Since the line segment connecting (2,0) and (0,4) is the diameter, the center of the circle must be the midpoint of this diameter.
To find the midpoint of a line segment with endpoints $$(x_1, y_1)$$ and $$(x_2, y_2)$$, we use the midpoint formula: $$(\frac{x_1+x_2}{2}, \frac{y_1+y_2}{2})$$.
Applying this to the points (2,0) and (0,4):
The x-coordinate of the center is $$\frac{2+0}{2} = \frac{2}{2} = 1$$.
The y-coordinate of the center is $$\frac{0+4}{2} = \frac{4}{2} = 2$$.
Therefore, the center of the circle is (1,2).
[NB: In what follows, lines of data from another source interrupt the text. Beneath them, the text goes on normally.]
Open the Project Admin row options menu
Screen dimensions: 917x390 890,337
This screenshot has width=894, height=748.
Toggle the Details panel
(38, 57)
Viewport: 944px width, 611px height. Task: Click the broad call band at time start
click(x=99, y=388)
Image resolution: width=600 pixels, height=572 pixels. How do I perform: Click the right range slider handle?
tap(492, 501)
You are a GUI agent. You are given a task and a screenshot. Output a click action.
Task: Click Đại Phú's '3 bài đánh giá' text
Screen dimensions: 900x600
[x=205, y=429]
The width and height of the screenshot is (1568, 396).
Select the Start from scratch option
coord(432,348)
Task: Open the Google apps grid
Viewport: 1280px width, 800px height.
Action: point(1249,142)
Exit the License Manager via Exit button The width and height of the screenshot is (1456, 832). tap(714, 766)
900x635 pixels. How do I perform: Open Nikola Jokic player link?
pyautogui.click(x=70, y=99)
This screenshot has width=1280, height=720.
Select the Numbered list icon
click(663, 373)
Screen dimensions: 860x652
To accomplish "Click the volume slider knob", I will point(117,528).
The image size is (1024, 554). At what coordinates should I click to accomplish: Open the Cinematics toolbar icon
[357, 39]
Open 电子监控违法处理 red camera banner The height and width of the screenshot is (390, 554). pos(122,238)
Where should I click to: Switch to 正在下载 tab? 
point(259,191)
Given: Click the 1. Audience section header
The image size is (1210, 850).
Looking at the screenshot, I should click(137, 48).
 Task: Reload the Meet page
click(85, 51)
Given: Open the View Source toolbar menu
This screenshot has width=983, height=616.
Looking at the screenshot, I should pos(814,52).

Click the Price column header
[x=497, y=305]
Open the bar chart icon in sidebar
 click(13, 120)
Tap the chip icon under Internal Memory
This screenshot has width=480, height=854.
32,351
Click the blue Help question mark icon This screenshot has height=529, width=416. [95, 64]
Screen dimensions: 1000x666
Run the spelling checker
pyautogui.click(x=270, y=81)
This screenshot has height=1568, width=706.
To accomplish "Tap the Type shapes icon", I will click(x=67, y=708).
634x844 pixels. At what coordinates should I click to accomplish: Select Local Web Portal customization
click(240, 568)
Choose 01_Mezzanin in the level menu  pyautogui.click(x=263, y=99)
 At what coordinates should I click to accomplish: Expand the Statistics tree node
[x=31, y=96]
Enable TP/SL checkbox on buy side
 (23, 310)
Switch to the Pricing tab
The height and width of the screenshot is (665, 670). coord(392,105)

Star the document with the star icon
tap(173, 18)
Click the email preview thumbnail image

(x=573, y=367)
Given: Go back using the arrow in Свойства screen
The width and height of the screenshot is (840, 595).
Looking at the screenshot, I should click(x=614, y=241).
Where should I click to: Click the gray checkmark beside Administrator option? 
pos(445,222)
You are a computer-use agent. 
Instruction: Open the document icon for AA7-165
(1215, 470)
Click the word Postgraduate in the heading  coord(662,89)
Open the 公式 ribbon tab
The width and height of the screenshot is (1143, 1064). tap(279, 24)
**step4** Calculating the Length of the Diameter

The length of the diameter is the distance between the two given points, (2,0) and (0,4).
To find the distance between two points $$(x_1, y_1)$$ and $$(x_2, y_2)$$, we use the distance formula: $$\sqrt{(x_2-x_1)^2 + (y_2-y_1)^2}$$.
Applying this to the points (2,0) and (0,4):
Distance (diameter) = $$\sqrt{(0-2)^2 + (4-0)^2}$$
Distance (diameter) = $$\sqrt{(-2)^2 + (4)^2}$$
Distance (diameter) = $$\sqrt{4 + 16}$$
Distance (diameter) = $$\sqrt{20}$$

**step5** Calculating the Radius Squared

The radius of the circle is half the length of the diameter.
Radius $$r = \frac{\sqrt{20}}{2}$$.
For the equation of a circle, we need the square of the radius, $$r^2$$.
$$r^2 = (\frac{\sqrt{20}}{2})^2$$
$$r^2 = \frac{20}{4}$$
$$r^2 = 5$$

**step6** Formulating the Equation of the Circle

The general equation of a circle with center (h,k) and radius r is $$(x-h)^2 + (y-k)^2 = r^2$$.
From our calculations, the center (h,k) is (1,2) and $$r^2 = 5$$.
Substituting these values into the equation:
$$(x-1)^2 + (y-2)^2 = 5$$

**step7** Expanding and Simplifying the Equation

Now, we expand the squared terms to match the format of the given options.
$$(x-1)^2 = x^2 - 2x + 1$$
$$(y-2)^2 = y^2 - 4y + 4$$
Substitute these back into the equation from Step 6:
$$(x^2 - 2x + 1) + (y^2 - 4y + 4) = 5$$
Combine like terms:
$$x^2 + y^2 - 2x - 4y + 1 + 4 = 5$$
$$x^2 + y^2 - 2x - 4y + 5 = 5$$
Subtract 5 from both sides of the equation:
$$x^2 + y^2 - 2x - 4y = 0$$

**step8** Comparing with Options

The derived equation of the circle is $$x^2 + y^2 - 2x - 4y = 0$$.
Comparing this with the given options:
A $$x^{2}+y^{2}=20$$
B $$x^{2}+y^{2}-2x-4y=0$$
C $$x^{2}+y^{2}=4$$
D $$x^{2}+y^{2}=16$$
The derived equation matches option B.